Step 1: Direct Dimensions scanned the castings of the 8-foot pterosaur skeleton with a FARO Arm equipped with the FARO laser line scanner. The FARO laser scanner also collects precise data without ever having to physically contact its target. The fragments were each scanned in two positions—one with the limbs folded inward, as they would have been when the pterosaur was grounded or at rest, and the other with the wings fully extended, as they would have been in flight.

Though there were some difficulties during the scanning process, they did not prove insurmountable. Ms. Molnar described the process: “The scanning was challenging because there were many undercuts, particularly around the ribcage, and the casting is very fragile. I was really impressed with the way they handled the challenges.”

With Molnar helping explain how the components go together, technician Jon Wood created two 3D digital models of the entire pterosaur skeleton - one for each of the two positions: on ground and in flight.

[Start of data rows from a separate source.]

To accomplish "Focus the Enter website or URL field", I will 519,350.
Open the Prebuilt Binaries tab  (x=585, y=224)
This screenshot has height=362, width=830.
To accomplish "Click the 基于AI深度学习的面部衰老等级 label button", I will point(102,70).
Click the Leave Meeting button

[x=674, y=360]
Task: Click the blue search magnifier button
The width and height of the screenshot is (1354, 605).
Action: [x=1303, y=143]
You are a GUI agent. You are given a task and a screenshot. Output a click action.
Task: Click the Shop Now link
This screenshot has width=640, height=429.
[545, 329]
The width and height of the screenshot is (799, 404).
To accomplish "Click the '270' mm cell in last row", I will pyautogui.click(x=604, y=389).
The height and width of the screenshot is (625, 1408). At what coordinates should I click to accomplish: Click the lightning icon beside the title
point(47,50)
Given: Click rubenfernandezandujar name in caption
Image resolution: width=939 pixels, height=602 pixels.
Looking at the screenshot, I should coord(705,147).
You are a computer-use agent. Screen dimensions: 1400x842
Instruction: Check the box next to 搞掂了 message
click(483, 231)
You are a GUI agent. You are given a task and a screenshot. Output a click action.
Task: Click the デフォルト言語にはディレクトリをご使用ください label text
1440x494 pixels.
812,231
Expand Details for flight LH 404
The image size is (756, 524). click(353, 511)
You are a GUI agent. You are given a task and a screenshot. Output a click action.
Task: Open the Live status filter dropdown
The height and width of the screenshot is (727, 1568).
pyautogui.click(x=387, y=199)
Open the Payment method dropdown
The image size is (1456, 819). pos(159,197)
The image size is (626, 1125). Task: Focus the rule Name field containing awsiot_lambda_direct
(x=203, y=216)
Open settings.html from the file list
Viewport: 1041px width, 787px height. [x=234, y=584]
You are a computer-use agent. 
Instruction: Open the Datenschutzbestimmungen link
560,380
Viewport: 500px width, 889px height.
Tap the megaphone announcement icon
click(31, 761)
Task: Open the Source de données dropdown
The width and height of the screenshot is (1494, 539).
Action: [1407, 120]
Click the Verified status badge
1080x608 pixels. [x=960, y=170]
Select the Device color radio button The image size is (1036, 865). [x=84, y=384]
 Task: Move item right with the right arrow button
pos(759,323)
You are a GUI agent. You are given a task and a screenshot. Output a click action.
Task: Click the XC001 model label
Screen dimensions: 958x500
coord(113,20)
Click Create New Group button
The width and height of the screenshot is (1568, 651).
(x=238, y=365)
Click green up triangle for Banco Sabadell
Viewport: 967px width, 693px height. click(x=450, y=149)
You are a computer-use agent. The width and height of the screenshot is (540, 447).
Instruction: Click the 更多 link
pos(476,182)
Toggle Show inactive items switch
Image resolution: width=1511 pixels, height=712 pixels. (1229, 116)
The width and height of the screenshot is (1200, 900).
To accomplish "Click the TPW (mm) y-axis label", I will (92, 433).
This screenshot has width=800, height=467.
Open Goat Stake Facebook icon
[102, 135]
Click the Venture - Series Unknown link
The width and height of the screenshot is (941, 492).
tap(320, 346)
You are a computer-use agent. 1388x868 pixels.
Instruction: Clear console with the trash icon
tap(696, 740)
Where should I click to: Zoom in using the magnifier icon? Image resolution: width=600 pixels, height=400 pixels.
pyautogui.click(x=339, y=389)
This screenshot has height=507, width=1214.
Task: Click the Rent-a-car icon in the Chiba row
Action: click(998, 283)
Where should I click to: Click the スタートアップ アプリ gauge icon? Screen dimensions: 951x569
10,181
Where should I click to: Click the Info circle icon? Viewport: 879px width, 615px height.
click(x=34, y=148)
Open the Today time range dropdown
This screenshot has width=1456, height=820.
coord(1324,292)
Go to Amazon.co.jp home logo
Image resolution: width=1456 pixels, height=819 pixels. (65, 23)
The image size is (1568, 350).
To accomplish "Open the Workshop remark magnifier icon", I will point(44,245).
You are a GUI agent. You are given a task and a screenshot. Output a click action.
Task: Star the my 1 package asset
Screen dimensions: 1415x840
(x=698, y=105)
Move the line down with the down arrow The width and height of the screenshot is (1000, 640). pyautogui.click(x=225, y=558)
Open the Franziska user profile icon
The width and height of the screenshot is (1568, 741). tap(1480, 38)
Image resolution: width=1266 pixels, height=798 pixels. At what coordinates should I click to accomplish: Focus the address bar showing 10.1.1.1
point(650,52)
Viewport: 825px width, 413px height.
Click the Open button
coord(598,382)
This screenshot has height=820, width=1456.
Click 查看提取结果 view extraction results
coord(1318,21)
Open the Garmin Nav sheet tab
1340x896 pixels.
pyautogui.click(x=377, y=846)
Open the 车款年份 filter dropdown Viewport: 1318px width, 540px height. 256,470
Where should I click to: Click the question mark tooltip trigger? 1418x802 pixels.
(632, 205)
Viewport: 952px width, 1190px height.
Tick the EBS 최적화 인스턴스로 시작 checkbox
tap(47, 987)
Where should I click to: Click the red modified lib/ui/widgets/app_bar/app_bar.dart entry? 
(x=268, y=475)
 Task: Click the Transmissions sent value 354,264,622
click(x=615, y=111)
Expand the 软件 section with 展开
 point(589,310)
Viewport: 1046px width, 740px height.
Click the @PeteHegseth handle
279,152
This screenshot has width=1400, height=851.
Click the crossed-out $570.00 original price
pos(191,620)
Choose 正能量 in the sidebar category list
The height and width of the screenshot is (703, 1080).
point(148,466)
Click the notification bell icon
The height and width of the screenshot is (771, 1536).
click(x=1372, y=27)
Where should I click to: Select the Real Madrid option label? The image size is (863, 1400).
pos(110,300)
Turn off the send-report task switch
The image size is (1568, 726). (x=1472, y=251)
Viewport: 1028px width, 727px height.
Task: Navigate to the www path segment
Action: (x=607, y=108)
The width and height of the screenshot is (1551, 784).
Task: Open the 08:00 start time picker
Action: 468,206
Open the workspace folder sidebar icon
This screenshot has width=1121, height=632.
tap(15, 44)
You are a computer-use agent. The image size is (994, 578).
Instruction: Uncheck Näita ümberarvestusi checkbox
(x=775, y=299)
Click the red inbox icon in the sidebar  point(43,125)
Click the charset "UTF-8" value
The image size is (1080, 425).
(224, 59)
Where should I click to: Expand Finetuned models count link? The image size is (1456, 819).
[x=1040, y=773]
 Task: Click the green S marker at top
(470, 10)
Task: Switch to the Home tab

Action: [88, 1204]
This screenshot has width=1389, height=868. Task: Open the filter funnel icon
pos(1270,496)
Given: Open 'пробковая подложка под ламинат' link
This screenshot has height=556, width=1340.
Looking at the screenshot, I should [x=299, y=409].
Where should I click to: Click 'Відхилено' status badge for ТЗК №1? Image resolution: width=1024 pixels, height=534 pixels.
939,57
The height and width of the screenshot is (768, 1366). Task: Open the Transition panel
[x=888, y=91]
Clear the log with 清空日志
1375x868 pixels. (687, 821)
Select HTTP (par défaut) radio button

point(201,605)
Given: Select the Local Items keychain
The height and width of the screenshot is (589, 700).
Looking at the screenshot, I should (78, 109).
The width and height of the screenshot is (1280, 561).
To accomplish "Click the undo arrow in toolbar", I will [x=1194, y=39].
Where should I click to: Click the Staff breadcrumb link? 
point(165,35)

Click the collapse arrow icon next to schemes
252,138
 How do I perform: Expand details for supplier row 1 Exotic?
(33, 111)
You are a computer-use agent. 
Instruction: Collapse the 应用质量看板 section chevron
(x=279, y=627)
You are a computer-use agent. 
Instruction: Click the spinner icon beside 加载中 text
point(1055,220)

With these completed digital 3D models, Ms. Molnar then created a 3D animation to show the launch movement. Working in a software program called 3D Studio Max, she applied the constraints that paleontologists had previously discovered about pterosaur flight to animate the transition between the closed, resting position and the open flight position. She discovered that pterosaurs very likely had a quadrupedal launch—a two-phase motion that pressed upwards with the hind legs and then followed that with a forward vault motion using its forelimbs. This technique enabled the pterosaur to clear the surface without dragging its wing tips along the ground.

At Direct Dimensions we were thrilled to have used our 3D laser scanning and digital modeling skills to advance the research of this prehistoric creature. We hope to have more projects like this in the future. There are no limits to how we can use our innovative 3D technologies to uncover our world’s most ancient secrets.